Gabú destaca especialmente en el género fotográfico por sus arriesgados trabajos de corte etnográfico de sociedades de Asia, África o América Latina; se integra en ellas y explora sus costumbres, ritos y ceremonias. Arte y testimonio se funden en su obra de tal modo que logra captar imágenes con un valor estético y emocional. Emplea un lenguaje de luces y sombras con un fuerte contraste y un cromatismo imperante compuesto generalmente de blanco y negro -aunque en ocasiones también utiliza el color- que revela un mundo estructurado sobre un eje de polos opuestos: el bien y el mal, la vida y la muerte, la verdad y la mentira.

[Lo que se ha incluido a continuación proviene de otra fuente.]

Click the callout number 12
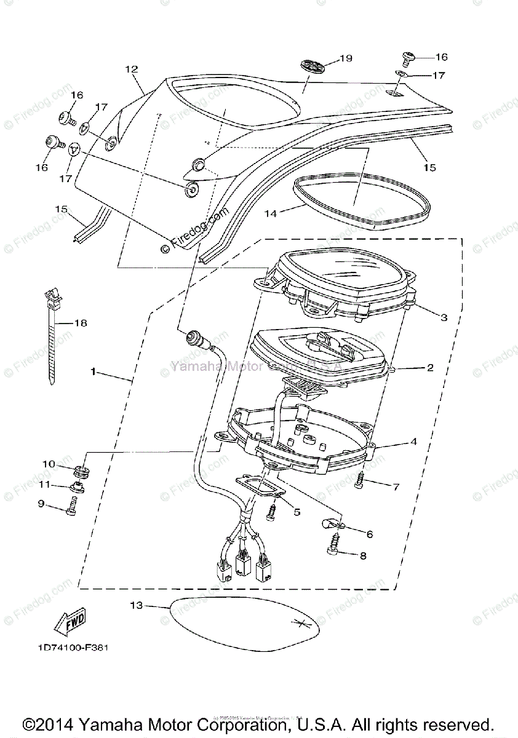click(x=131, y=69)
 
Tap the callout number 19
click(x=345, y=58)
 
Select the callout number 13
click(x=136, y=606)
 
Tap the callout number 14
click(x=271, y=213)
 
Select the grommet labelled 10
click(x=79, y=472)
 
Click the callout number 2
click(x=430, y=368)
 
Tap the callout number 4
click(x=431, y=442)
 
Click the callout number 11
click(x=44, y=485)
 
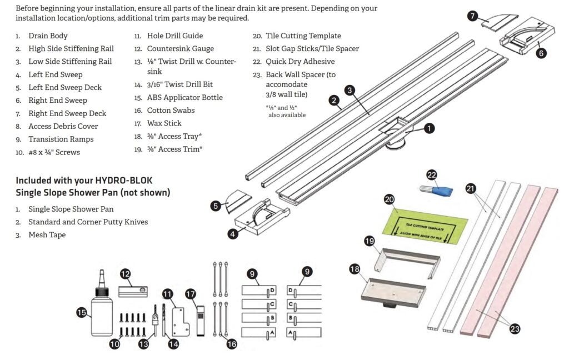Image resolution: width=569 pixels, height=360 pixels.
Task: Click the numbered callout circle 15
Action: (x=82, y=313)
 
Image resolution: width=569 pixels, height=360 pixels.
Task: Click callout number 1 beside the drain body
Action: (x=429, y=128)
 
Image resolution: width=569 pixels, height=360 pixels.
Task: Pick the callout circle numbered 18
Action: (x=355, y=269)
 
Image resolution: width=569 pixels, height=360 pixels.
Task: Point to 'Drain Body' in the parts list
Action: (x=48, y=36)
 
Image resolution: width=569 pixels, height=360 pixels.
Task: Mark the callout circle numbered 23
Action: (x=515, y=329)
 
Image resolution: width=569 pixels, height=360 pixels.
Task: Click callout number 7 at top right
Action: (x=472, y=16)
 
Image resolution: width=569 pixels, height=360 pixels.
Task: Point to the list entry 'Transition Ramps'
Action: (x=61, y=139)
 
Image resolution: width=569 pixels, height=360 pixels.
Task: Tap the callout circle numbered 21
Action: (x=471, y=189)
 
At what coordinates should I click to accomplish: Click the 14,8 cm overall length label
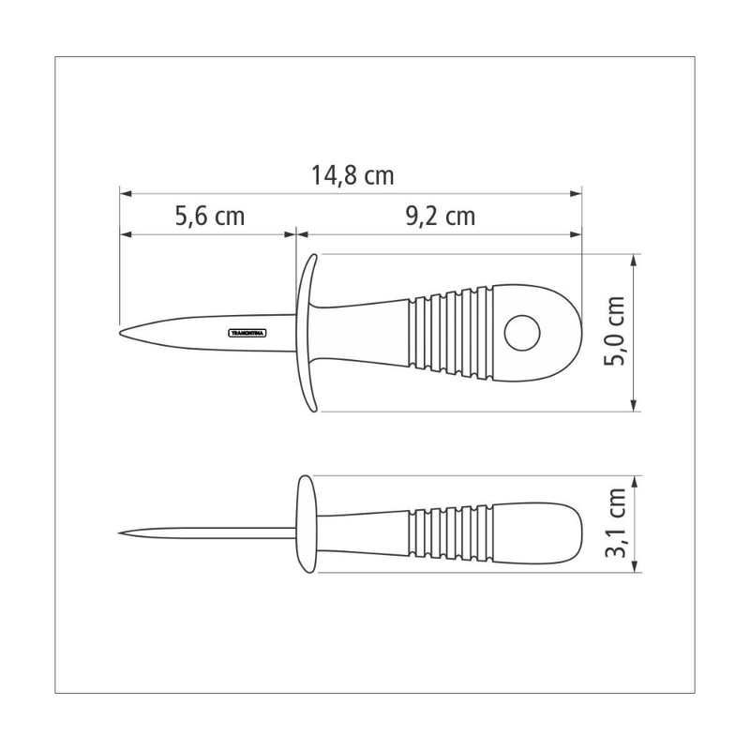tap(352, 175)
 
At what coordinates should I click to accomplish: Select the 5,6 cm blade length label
tap(209, 217)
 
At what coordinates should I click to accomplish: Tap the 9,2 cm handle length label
tap(440, 217)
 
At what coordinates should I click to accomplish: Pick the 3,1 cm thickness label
tap(616, 524)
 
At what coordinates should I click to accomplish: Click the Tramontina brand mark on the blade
tap(248, 331)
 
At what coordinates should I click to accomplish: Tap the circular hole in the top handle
tap(522, 331)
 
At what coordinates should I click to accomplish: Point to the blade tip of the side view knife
tap(124, 534)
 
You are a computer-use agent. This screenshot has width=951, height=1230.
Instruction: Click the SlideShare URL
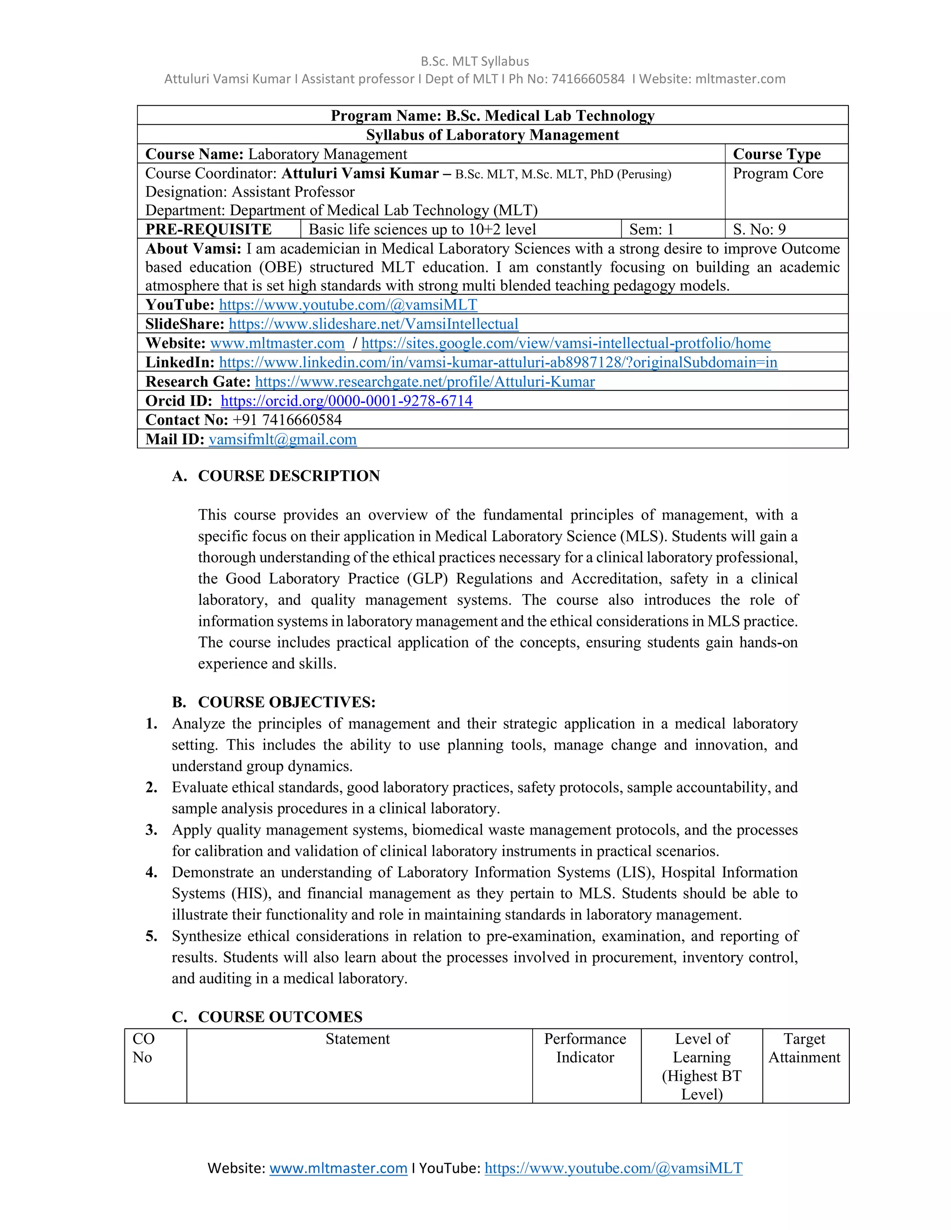pos(373,324)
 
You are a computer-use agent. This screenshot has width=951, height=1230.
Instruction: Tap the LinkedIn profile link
pos(498,362)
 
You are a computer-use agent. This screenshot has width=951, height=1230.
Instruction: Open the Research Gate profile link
pos(425,382)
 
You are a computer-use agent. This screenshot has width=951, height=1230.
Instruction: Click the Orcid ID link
pos(346,401)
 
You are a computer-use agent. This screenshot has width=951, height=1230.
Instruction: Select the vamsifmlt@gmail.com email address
pos(282,439)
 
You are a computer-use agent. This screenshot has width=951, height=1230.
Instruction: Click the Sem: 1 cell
pos(651,229)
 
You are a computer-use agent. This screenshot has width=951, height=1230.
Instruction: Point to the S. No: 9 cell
pos(759,229)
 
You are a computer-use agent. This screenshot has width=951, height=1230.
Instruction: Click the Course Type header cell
pos(776,154)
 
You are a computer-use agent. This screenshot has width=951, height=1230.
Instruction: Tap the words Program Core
pos(777,174)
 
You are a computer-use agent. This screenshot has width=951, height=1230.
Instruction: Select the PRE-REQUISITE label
pos(208,229)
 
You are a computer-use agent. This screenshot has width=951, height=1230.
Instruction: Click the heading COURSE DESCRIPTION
pos(288,476)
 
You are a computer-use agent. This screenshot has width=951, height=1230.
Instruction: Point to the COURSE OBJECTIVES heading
pos(286,702)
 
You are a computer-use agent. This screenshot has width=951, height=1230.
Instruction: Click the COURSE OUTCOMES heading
pos(280,1016)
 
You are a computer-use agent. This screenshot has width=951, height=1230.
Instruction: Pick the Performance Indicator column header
pos(585,1048)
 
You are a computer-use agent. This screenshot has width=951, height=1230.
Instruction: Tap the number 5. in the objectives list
pos(151,936)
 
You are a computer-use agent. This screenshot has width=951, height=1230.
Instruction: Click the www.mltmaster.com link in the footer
pos(338,1168)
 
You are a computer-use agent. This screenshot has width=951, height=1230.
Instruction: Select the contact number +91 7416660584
pos(287,420)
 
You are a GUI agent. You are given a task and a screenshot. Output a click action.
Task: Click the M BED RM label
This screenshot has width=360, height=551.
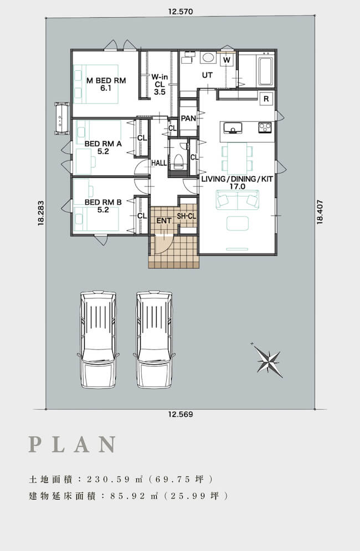106,80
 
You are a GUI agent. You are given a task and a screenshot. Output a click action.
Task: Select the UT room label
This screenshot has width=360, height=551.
208,75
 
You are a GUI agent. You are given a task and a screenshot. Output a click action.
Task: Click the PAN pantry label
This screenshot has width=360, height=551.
188,119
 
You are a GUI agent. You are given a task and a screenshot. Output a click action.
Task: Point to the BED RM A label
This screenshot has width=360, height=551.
103,144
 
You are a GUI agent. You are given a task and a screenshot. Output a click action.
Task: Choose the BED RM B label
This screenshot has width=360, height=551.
103,202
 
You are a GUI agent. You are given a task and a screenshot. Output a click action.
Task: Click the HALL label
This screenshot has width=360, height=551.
159,163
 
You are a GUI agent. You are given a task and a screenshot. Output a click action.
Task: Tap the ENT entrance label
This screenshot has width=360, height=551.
164,221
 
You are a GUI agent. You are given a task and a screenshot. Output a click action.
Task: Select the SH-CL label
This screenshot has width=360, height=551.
186,217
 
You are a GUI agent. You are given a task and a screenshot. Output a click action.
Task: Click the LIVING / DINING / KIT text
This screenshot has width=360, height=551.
237,179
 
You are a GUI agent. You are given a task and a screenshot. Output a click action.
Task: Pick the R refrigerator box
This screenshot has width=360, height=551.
266,99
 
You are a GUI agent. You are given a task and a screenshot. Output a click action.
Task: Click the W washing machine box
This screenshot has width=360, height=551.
227,60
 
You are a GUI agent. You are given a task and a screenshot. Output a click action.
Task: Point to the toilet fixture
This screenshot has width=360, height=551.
178,161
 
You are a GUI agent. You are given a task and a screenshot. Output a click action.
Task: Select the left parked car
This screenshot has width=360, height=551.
98,339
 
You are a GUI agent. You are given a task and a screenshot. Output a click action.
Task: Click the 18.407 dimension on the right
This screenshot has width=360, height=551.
320,212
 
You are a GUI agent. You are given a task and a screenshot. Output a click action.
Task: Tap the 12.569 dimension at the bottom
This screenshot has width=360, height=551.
181,414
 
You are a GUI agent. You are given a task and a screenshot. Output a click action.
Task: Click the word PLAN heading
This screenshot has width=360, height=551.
72,444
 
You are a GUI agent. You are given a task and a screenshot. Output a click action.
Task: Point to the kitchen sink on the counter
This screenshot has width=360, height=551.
233,128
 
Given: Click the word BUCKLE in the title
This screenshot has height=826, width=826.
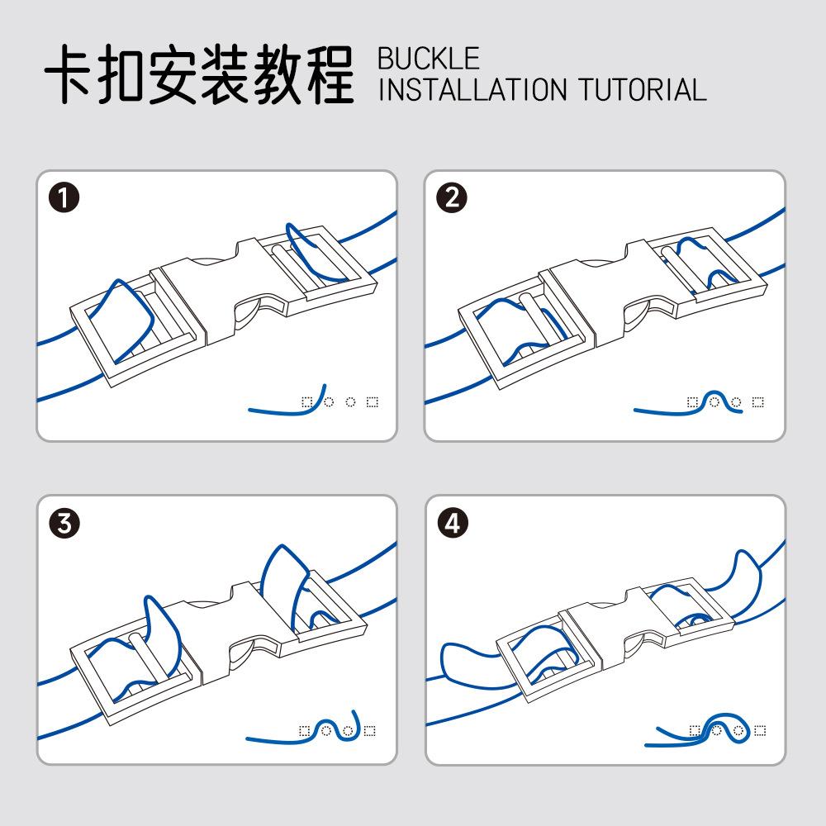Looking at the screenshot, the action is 428,59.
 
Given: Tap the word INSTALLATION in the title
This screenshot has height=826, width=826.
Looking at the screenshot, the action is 473,89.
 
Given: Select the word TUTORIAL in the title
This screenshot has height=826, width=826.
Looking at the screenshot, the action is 642,89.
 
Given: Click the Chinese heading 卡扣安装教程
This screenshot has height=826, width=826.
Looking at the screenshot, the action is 198,75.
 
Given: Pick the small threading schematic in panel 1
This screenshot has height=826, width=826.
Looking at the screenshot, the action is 314,401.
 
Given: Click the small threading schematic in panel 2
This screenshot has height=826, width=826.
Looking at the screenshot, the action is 699,403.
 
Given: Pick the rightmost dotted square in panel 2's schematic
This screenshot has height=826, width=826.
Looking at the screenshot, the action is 758,403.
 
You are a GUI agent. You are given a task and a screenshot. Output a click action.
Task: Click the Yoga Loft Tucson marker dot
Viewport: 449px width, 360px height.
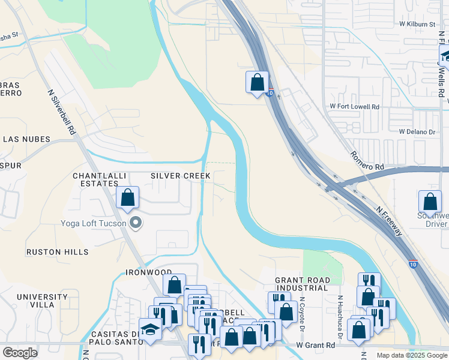pos(136,223)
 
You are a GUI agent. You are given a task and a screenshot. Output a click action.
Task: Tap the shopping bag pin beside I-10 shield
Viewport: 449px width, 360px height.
pos(258,83)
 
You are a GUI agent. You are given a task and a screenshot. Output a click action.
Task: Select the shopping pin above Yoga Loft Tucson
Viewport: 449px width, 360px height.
pos(128,198)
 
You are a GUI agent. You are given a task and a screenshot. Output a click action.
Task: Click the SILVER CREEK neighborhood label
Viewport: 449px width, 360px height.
pos(180,175)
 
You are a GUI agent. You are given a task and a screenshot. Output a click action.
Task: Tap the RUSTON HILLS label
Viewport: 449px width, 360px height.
pos(57,252)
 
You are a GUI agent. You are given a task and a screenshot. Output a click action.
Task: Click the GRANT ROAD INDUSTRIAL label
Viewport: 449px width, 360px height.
pos(302,284)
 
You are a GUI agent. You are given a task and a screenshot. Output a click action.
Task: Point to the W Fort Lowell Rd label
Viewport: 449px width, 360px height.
pos(355,106)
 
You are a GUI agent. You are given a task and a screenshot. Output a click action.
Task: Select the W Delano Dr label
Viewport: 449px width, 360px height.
pos(417,131)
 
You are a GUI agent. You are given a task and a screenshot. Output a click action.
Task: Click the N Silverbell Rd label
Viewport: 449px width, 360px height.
pos(62,112)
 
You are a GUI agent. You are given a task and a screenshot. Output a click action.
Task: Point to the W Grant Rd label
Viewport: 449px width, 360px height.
pos(316,346)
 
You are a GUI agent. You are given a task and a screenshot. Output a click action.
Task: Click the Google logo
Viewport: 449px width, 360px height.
pos(20,353)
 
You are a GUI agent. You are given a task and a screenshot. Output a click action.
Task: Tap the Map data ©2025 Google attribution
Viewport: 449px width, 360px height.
pos(411,355)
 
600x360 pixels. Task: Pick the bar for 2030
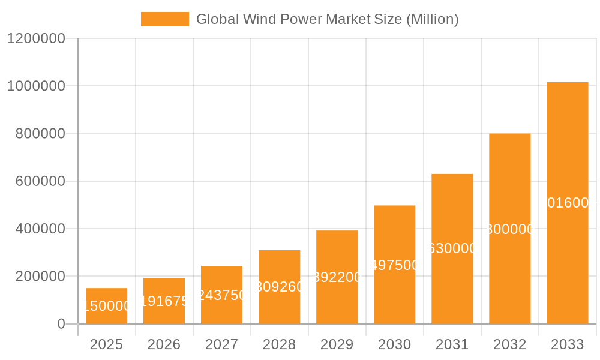pyautogui.click(x=394, y=265)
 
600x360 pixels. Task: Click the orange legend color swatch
pyautogui.click(x=164, y=19)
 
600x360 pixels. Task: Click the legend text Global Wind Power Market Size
pyautogui.click(x=327, y=19)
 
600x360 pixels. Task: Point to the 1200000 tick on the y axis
pyautogui.click(x=36, y=38)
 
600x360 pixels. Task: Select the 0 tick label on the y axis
pyautogui.click(x=61, y=324)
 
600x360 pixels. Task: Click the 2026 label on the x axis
pyautogui.click(x=164, y=344)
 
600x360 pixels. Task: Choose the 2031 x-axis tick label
pyautogui.click(x=452, y=344)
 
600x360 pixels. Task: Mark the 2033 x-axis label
pyautogui.click(x=567, y=344)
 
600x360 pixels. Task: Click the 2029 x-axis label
pyautogui.click(x=337, y=344)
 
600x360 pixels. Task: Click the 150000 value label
pyautogui.click(x=106, y=306)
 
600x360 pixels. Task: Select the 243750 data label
pyautogui.click(x=221, y=295)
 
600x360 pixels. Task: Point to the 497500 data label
pyautogui.click(x=394, y=265)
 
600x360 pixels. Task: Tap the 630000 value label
pyautogui.click(x=452, y=248)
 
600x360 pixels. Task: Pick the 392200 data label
pyautogui.click(x=337, y=277)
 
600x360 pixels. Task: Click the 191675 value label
pyautogui.click(x=164, y=301)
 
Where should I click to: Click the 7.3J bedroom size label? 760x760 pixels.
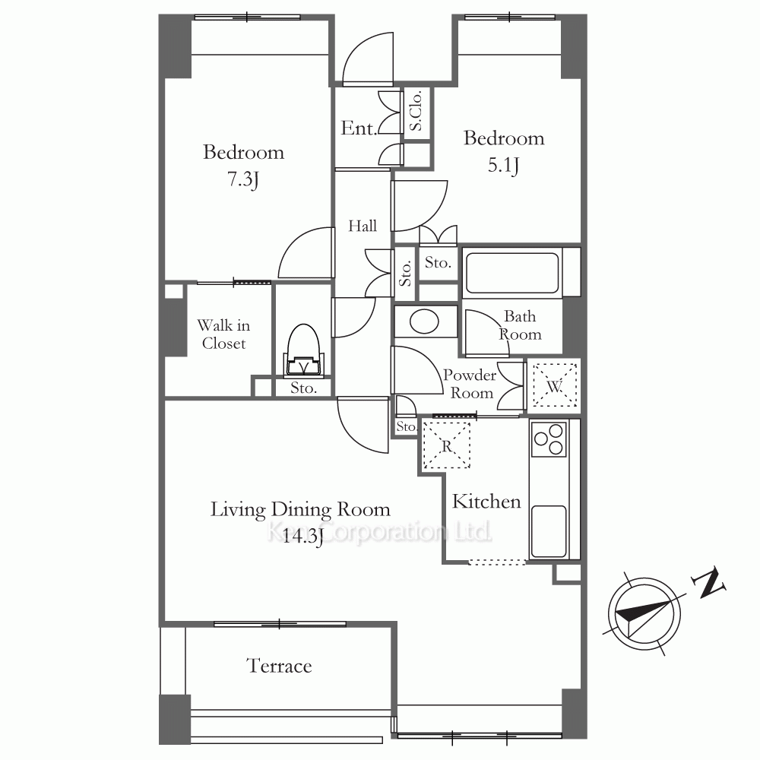pos(243,180)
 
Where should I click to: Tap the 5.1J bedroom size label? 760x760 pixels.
pos(503,165)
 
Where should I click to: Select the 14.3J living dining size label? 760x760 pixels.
pos(302,537)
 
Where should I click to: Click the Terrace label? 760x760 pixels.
pos(279,666)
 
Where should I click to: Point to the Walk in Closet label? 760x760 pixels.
pos(223,334)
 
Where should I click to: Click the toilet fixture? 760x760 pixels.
pos(303,350)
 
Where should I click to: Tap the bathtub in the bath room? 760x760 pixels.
pos(512,273)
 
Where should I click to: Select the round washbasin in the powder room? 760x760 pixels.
pos(424,321)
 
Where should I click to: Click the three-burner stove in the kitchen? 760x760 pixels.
pos(549,439)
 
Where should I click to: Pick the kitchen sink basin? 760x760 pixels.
pos(549,532)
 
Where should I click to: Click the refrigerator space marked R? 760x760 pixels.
pos(447,445)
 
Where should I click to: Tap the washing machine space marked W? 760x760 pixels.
pos(555,386)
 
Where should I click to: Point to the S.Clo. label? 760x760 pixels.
pos(416,111)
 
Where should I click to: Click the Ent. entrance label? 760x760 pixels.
pos(359,128)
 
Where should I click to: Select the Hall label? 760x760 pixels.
pos(362,226)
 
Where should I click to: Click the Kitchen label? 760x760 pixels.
pos(486,501)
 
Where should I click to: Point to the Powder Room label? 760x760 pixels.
pos(470,383)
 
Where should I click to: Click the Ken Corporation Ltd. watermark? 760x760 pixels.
pos(379,532)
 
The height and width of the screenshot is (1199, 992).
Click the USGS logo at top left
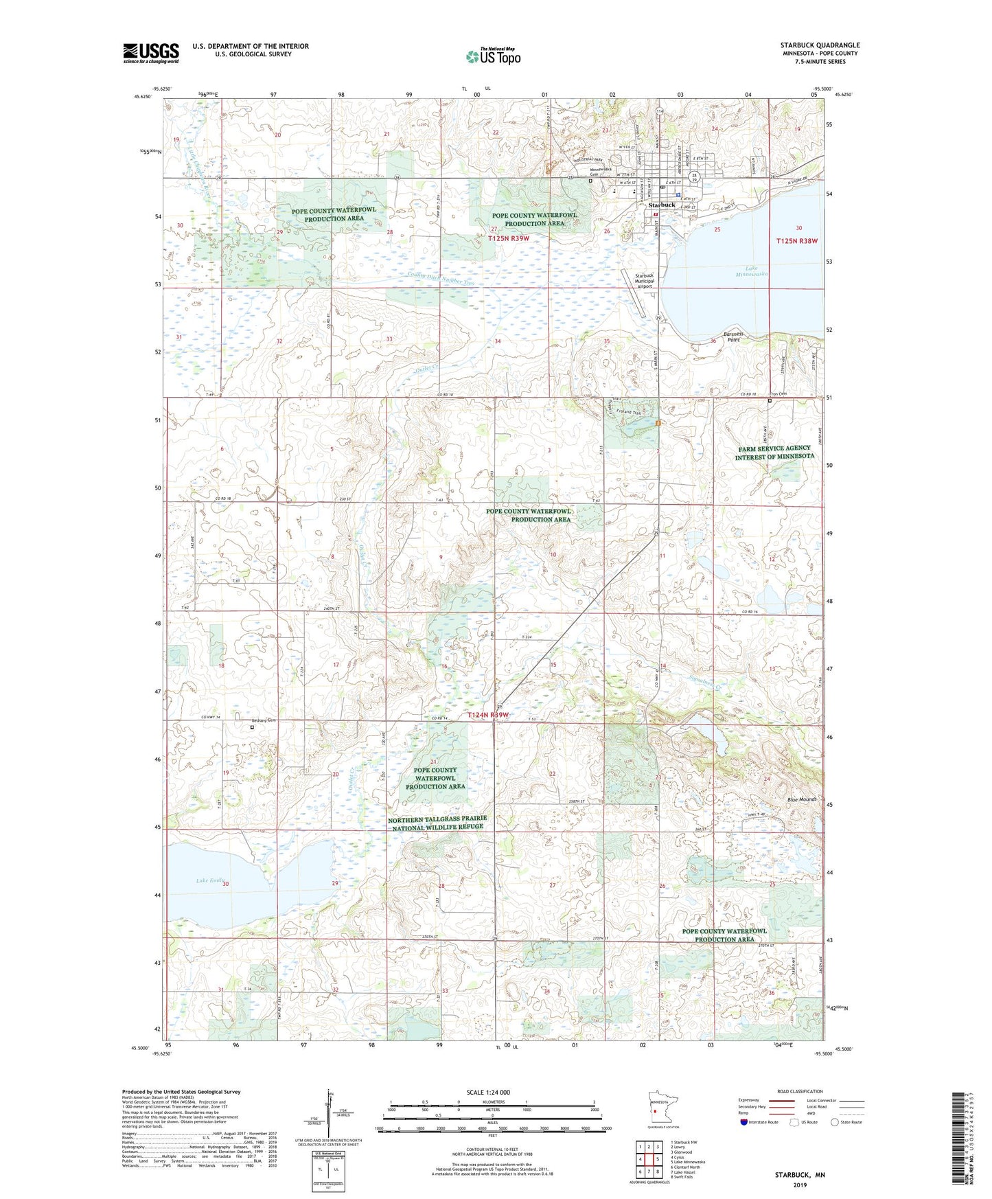pyautogui.click(x=150, y=53)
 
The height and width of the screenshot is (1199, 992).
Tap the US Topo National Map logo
pyautogui.click(x=492, y=56)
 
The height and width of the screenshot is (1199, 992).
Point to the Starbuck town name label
pyautogui.click(x=662, y=205)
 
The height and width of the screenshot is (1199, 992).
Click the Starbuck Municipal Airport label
pyautogui.click(x=644, y=281)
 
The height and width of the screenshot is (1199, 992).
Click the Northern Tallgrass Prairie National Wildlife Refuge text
pyautogui.click(x=437, y=823)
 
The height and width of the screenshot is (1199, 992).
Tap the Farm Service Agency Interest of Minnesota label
pyautogui.click(x=774, y=452)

En la Colección Afundación hallamos tres obras fotográficas del autor coruñés. Una es un retrato de la reconocida poetisa y periodista gallega Eva Veiga (2005), que aparece encuadrada sin apenas luz sobre un fondo neutro —características recurrentes de sus fotografías— con una gama cromática en blanco y negro y unos toques sutiles de color en el pañuelo que porta en su cabeza. Las otras dos obras pertenecen a la serie Madrasas de África, que nace cuando finaliza la guerra civil de 1998-99 en Guinea Bissau, y proyecta la visión personal del autor —definida por la “luz y sombra”— del complejo mundo de las escuelas coránicas (madrasas) africanas más lejanas y olvidadas, así como las más rudimentarias en sus métodos de aprendizaje. Las luces y sombras de la intensa luz diurna africana definen ambas instantáneas en blanco y negro. Escalera en el desierto (Mali) (2005) muestra la importancia de la mirada en sus obras, con la imagen de un niño que vuelve la mirada hacia el espectador y se sitúa a los pies de una escalera de piedra con escalones que ascienden hasta perderse en el borde superior, y que podría interpretarse como una metáfora de su reto a enfrentarse a una vida sembrada de dificultades. La mano y la palabra (Senegal) (2006) refleja la relevancia de las tablas coránicas que funcionan como documento e icono simbólico. Poseedoras de una gran belleza y emotividad, desde un punto de vista estético muestran ciertos paralelismos con el arte contemporáneo; en concreto el autor afirma que le recuerdan en gran medida a la obra de Tàpies y al arte informalista.